On the acting front, Saurabh Shukla lands an ace with Irrfan Khan to play the creepy diwaan. And buddy Rajat Kapoor pops in a cameo as the Professor of Psychiatry. Govind Namdeo and Navni Parihar score as meghaa's parents. It's the rest of this yucky roster that produces a stench that will rival any skunk's contribution to the atmosphere. We have the ineffectual Rajshri video girl Preeti Jhangiani as riinaa, aakaash's wife beginning the chorus of false notes. We have termite-laced Teak wood Dino Morea whose only merit on screen for his movies is his sincerity while running during chase sequences. That's it: most dedicated on-screen runner. And then we come to the cherry of goat droppings, Ms Bipasha Basu. I don't know if Shukla had a very risky experiment in acting planned, but I can only see broken pieces of test tubes and a lot of smoke emanating from the laboratory. Basu ain't got squat in terms of talent. This cock-eyed cockatoon is one among several lacklustre balls of soggy carpet lint that are polluting the moviescape of cinema. Perhaps Shukla was hoping to exploit some of the "hit" value of this DOA on-screen pair (and off-screen tabloid raw material) after that other rip-off Raaz exposed what lay beneath to us all (and fooled so many people into coughing up dear money to fill the coffers of Bhatt and Co.). Honestly, given the complex character that meghaa is, it's shocking to see Shukla choose someone like Ms Basu. The damage is overpowering. Nothing can save the film after a point, not even hope.
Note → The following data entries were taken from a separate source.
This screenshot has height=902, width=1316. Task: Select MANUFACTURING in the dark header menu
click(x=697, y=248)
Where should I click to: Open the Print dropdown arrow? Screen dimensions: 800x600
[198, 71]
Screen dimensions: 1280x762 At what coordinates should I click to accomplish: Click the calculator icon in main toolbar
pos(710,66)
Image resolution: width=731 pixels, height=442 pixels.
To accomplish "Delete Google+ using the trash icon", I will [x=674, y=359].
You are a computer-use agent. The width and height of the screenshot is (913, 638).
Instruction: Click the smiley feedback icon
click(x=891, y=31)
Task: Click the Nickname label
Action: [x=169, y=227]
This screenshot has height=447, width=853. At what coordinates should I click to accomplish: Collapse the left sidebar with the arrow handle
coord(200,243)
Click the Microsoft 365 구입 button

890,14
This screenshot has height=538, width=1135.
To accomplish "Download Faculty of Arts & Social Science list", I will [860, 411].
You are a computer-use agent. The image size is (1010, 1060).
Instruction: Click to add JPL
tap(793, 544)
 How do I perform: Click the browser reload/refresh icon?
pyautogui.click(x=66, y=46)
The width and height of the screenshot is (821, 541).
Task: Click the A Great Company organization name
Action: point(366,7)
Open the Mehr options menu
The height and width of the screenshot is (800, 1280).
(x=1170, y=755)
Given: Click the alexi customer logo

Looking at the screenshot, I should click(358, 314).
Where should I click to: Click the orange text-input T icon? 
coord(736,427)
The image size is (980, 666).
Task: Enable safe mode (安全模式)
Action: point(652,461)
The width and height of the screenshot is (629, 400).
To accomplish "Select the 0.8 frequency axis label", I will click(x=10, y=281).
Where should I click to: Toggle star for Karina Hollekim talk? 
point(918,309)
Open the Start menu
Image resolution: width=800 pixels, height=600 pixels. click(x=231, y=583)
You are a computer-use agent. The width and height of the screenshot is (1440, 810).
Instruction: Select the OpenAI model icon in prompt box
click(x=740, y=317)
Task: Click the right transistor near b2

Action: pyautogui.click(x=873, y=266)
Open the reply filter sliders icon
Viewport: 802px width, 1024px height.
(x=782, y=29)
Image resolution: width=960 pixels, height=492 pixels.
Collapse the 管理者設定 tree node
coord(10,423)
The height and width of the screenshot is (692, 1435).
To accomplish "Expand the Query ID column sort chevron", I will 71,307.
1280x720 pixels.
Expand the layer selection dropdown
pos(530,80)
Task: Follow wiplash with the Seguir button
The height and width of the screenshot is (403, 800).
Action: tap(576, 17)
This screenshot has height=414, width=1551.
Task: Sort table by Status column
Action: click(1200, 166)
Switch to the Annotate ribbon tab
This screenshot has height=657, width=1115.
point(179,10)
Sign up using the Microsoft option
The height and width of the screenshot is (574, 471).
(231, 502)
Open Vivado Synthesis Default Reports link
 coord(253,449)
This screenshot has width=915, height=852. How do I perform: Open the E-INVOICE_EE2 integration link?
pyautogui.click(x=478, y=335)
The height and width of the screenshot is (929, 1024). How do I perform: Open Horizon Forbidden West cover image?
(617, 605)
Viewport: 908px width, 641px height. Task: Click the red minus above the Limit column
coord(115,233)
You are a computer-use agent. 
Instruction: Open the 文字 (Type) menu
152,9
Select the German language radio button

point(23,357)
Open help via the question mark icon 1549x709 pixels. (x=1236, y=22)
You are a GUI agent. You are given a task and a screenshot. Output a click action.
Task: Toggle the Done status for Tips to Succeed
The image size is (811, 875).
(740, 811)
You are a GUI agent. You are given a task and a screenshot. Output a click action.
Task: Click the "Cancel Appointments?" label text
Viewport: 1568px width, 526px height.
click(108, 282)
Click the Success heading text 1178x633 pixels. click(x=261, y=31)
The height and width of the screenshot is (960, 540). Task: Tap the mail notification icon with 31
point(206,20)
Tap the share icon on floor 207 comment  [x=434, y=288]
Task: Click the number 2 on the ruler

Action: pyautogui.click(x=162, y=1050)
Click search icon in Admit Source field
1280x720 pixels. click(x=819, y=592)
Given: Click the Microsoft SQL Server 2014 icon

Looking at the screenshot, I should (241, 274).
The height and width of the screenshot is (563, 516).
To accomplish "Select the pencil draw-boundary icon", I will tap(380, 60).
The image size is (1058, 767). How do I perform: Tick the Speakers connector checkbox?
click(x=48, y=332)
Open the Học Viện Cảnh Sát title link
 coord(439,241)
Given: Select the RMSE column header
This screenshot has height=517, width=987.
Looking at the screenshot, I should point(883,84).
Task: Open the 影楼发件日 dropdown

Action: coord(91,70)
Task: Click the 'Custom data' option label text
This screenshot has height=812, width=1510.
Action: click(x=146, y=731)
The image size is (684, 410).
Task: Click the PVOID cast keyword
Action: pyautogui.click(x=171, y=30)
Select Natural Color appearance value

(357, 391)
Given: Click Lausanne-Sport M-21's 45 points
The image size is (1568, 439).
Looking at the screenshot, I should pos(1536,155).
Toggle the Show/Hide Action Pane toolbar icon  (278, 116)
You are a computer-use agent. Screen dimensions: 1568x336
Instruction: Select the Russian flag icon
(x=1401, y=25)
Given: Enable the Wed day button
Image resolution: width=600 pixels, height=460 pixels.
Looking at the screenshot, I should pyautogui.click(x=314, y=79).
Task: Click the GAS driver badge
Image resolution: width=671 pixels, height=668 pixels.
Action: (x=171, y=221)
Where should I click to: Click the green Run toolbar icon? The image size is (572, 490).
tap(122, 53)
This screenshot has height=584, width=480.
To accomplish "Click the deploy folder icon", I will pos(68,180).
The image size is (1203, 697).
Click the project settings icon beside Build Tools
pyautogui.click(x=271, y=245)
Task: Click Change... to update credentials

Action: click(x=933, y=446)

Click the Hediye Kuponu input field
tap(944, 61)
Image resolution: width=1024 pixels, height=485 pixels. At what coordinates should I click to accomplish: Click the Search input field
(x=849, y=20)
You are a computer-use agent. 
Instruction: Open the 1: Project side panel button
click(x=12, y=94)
Yet, there are little nuggets that blew some wind in my sails. There's a nice cut from the flashback to the hospital where aakaash meets meghaa's mother (let's disregard that troublesome exposition bridging the cut, shall we?). There's this montage sequence in Dubai which includes a shot of a billboard with a tagline that reads "shoot what you love" (that alone is worth the price of attention). There's some merit in the use of slow motion for meghaa's fatal fall. This cuts to a montage of footage we have seen, except it's in reverse. And there's also a very believable chase sequence in the middle of the film (this is a bonus for those who haven't nodded off or blown up their surroundings in agony).

Background music, however, must never (attempt to) overpower the happenings in the foreground. Bad move, bad bad bad. And the denouement doesn't quite gell well.

On a trivial note: aakaash studied at Rebecca Harrison (where's this?) in Pune in 1999. At one point in the film, riinaa's searching for information on diwaan (gaffe: she searches for "chandernath") and there's an Internet Explorer window with a familiar URL in the address field: (on browsers in their default configuration, that takes you to the MSN page). Geek!

The film ends with the words "some love stories end like this" and there's closure with meghaa's voiceover coming back kaash zi.ndagii ek kitaab hotii; kaash panne palaTakar mai.n ise dobaaraa shuruu kar paatii ... kaash. Yes, kaash. If only ... Perhaps Shukla will strike gold the third time around. All hopes high. And please, stay away from stars and laminated pieces of driftwood.